TASK DESCRIPTION → The lines to copy run from the one containing "At what coordinates should I click to accomplish: Open" through the last line of the listing; copy them exactly and nothing more.

========

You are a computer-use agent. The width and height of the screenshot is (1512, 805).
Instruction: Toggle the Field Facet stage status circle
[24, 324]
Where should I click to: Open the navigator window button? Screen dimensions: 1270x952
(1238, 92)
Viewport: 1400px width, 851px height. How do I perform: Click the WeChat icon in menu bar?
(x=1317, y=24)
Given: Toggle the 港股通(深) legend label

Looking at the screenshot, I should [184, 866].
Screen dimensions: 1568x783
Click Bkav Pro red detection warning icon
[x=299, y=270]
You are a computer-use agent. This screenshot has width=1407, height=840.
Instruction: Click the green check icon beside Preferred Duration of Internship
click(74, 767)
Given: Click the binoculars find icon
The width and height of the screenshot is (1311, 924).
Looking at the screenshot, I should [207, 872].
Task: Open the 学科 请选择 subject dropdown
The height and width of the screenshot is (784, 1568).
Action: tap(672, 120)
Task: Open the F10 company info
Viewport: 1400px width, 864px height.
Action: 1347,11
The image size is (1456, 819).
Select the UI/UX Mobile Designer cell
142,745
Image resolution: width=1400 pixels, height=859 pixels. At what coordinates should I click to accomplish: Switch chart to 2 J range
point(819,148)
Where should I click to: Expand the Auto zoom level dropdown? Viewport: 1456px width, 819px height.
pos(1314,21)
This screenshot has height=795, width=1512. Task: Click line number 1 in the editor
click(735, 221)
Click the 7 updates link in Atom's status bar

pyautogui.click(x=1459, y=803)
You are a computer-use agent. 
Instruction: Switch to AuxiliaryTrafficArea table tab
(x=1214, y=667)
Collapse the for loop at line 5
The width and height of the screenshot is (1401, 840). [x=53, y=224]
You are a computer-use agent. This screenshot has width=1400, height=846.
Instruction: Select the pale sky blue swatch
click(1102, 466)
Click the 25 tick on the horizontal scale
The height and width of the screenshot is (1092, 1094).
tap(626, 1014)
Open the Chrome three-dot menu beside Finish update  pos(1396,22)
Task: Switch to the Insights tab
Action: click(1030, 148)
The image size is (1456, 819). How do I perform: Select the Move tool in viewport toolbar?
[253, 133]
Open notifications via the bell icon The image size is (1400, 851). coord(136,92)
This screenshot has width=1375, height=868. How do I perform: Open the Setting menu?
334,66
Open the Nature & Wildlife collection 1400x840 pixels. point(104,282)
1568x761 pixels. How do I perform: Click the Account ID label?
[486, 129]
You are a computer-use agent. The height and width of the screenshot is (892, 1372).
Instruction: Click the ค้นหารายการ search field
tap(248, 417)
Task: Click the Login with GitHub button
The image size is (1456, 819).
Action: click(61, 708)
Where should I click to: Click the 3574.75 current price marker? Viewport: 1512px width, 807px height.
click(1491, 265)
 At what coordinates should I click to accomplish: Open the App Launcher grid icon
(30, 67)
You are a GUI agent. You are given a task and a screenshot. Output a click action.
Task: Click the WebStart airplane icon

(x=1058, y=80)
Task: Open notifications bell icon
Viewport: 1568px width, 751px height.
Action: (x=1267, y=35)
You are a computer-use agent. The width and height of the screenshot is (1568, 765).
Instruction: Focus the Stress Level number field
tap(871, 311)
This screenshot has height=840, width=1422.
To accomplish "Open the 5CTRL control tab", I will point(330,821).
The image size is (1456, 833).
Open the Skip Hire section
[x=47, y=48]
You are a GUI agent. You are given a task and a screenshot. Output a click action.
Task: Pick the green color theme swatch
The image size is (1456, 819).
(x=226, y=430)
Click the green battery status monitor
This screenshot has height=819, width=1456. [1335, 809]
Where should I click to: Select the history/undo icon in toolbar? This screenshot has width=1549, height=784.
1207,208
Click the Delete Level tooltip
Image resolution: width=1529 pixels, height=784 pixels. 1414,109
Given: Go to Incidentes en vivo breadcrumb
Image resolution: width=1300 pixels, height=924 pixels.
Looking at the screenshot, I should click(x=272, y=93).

========

SOLUTION FOR THIS PROBLEM →
 At what coordinates should I click to accomplish: Open the App Launcher grid icon
(30, 67)
You are a GUI agent. You are given a task and a screenshot. Output a click action.
Task: Click the WebStart airplane icon

(x=1058, y=80)
Task: Open notifications bell icon
Viewport: 1568px width, 751px height.
Action: (x=1267, y=35)
You are a computer-use agent. The width and height of the screenshot is (1568, 765).
Instruction: Focus the Stress Level number field
tap(871, 311)
This screenshot has height=840, width=1422.
To accomplish "Open the 5CTRL control tab", I will point(330,821).
The image size is (1456, 833).
Open the Skip Hire section
[x=47, y=48]
You are a GUI agent. You are given a task and a screenshot. Output a click action.
Task: Pick the green color theme swatch
The image size is (1456, 819).
(x=226, y=430)
Click the green battery status monitor
This screenshot has height=819, width=1456. [1335, 809]
Where should I click to: Select the history/undo icon in toolbar? This screenshot has width=1549, height=784.
1207,208
Click the Delete Level tooltip
Image resolution: width=1529 pixels, height=784 pixels. 1414,109
Given: Go to Incidentes en vivo breadcrumb
Image resolution: width=1300 pixels, height=924 pixels.
Looking at the screenshot, I should click(x=272, y=93).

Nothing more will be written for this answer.